Cortical oscillatory dynamics and decision deficits in suicidal behavior - Resubmission - Despite significant research efforts, the progress in understanding and prevention of suicide has been slow.
This is due at least in part to the vagueness of current suicide theories that rely on verbal specifications of all
constructs and consequent predictions and thus provide correlative rather than mechanistic accounts of
suicidal behavior (SB). In contrast, formal theoretical frameworks grounded in learning theory and decision
neuroscience, such as reinforcement learning (RL), afford a productive approach for uncovering cognitive and
decision processes involved in suicide through the use of explicit mathematical ideas to define constructs,
hypotheses, predictions, and assumptions of interest. Further, when faced with a crisis, a transition from
thinking about to attempting suicide involves the need to make a decision under increased cognitive demands
imposed by high information load (multiple decision options), uncertainty, and time pressure (current crisis).

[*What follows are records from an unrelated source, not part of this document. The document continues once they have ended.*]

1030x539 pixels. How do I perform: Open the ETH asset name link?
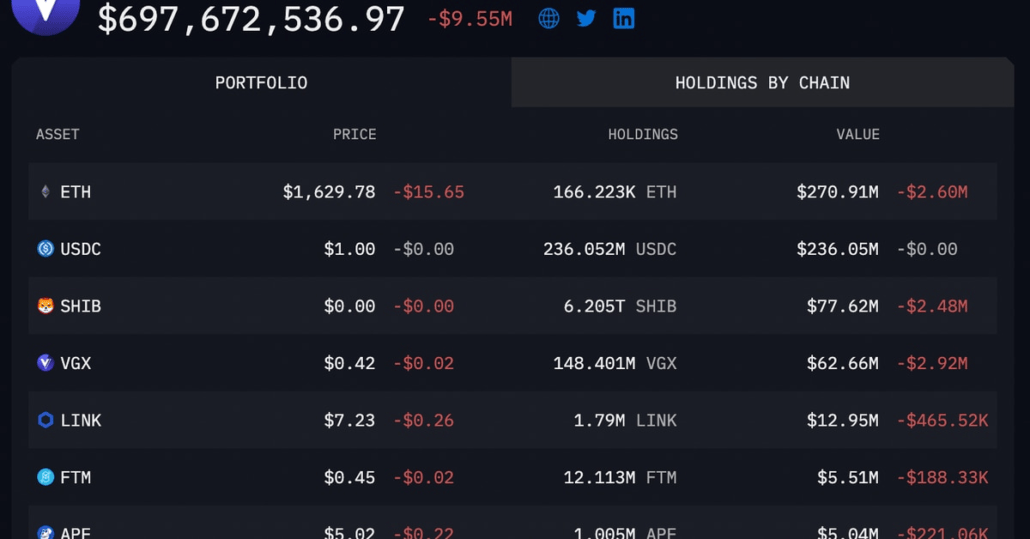tap(76, 192)
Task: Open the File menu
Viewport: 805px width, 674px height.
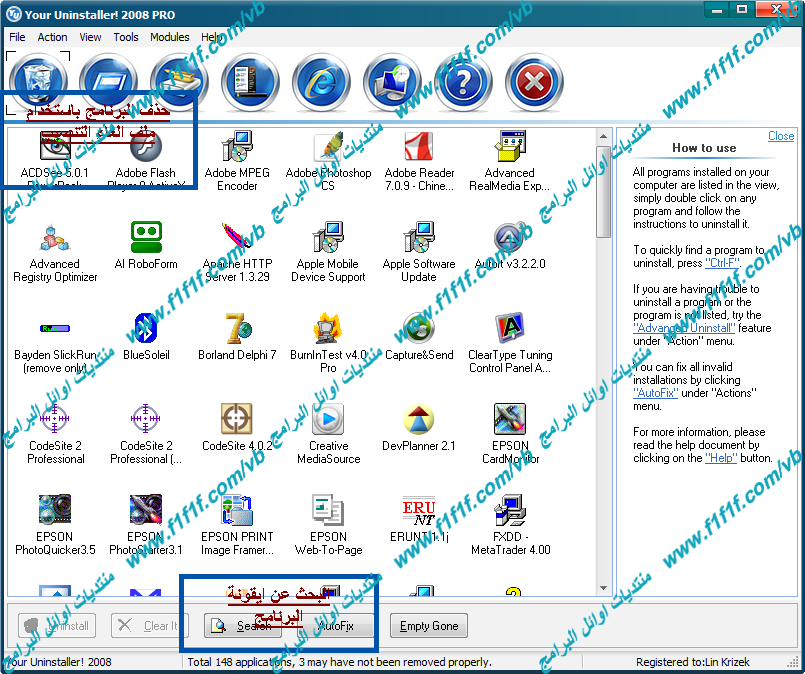Action: click(x=17, y=37)
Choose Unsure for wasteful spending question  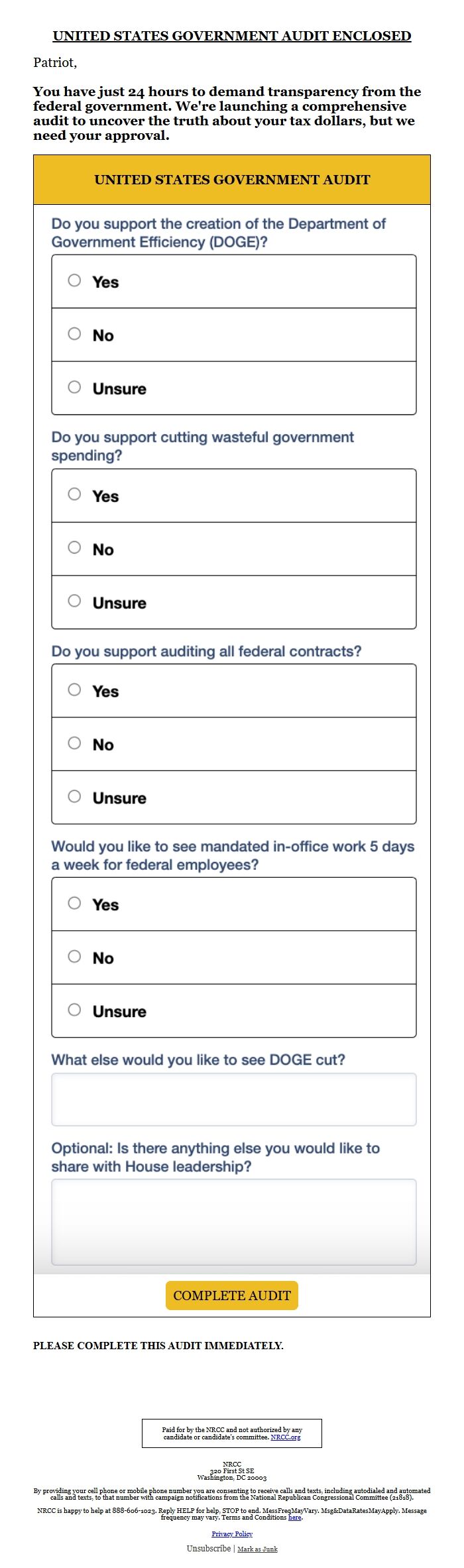coord(74,601)
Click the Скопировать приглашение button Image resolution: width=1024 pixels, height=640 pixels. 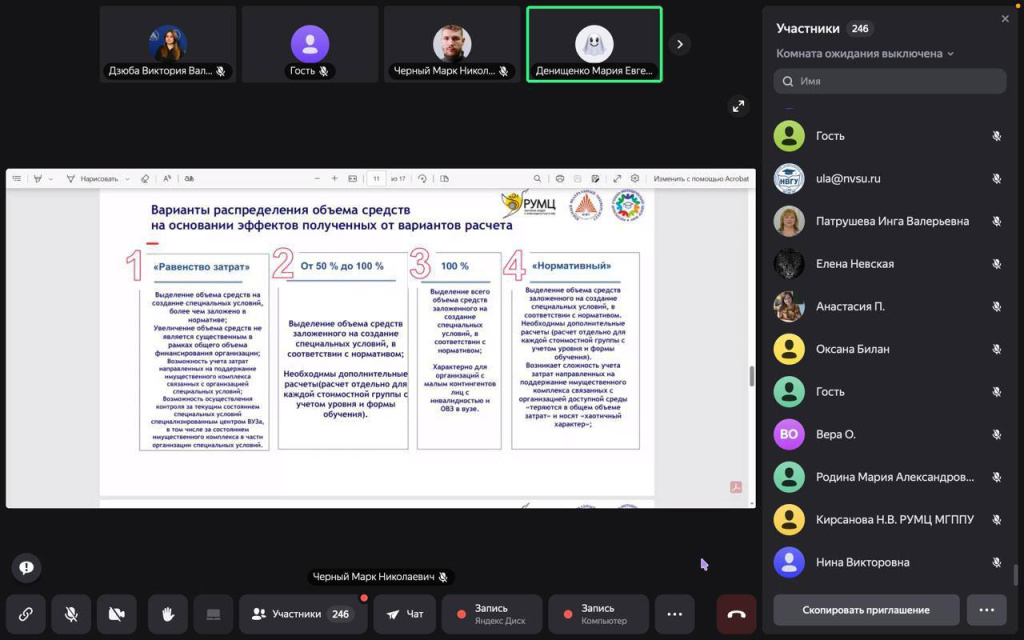coord(865,610)
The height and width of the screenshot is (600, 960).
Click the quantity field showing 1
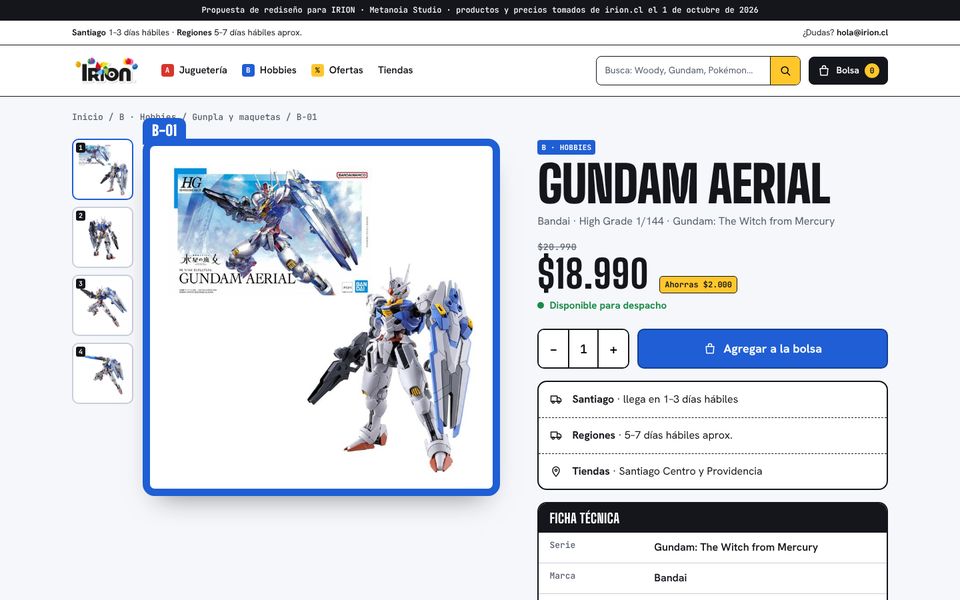(x=583, y=349)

However, although real-life decision-making is dynamic and is influenced by situational demands, existing
neural models of suicidal diathesis are relatively static and not yet integrated with the advances in decision
neuroscience. In contrast, electrophysiology augmented with computational modeling can reveal the dynamic
unfolding of within-trial neural events and is well suited for answering mechanistic questions about cortical
oscillations that underlie real-time decision-making. This project will experimentally manipulate cognitive
demands on decision-making using an RL task with a validated computational model to examine decision
processes in SB (Aim 1). It will also build on the basic electrophysiology literature that implicates alpha, beta,
and theta oscillations in working memory and cognitive control by examining neural encoding of reinforcement
history in attempted suicide (Aim 2). Exploratory Aim 3 will allow for a preliminary examination of the effects of
self-reported mood, stress, and task-related neural activity on behavior. Participants will be 120 adults (40
suicide attempters, 40 suicide ideators, and 40 healthy controls) recruited from inpatient, outpatient, and
community settings. Expert mentorship team will provide training in behavioral and computational modeling,
basic neuroscience, and electrophysiology. The work will take place at the Department of Psychiatry of the
University of Pittsburgh, which has a long track record of supporting career development of its junior faculty.
This K23 will promote the Candidate’s long-term goals of contributing to suicide research and prevention by
identifying the neurocomputational mechanisms of deficient decision-making in SB. The project is consistent
with the NIMH’s goals and funding priorities and builds on the Candidate’s prior NIMH-funded RDoC-informed
work. It also falls into several areas of emphasis for NIMH’s Computational Psychiatry Program (“translating
basic computational models into clinical research by informing the models with experimental data from clinical
population,” “understanding how individual differences in neuronal activity contribute to the transmission and
processing of pathophysiological information in the central nervous system”).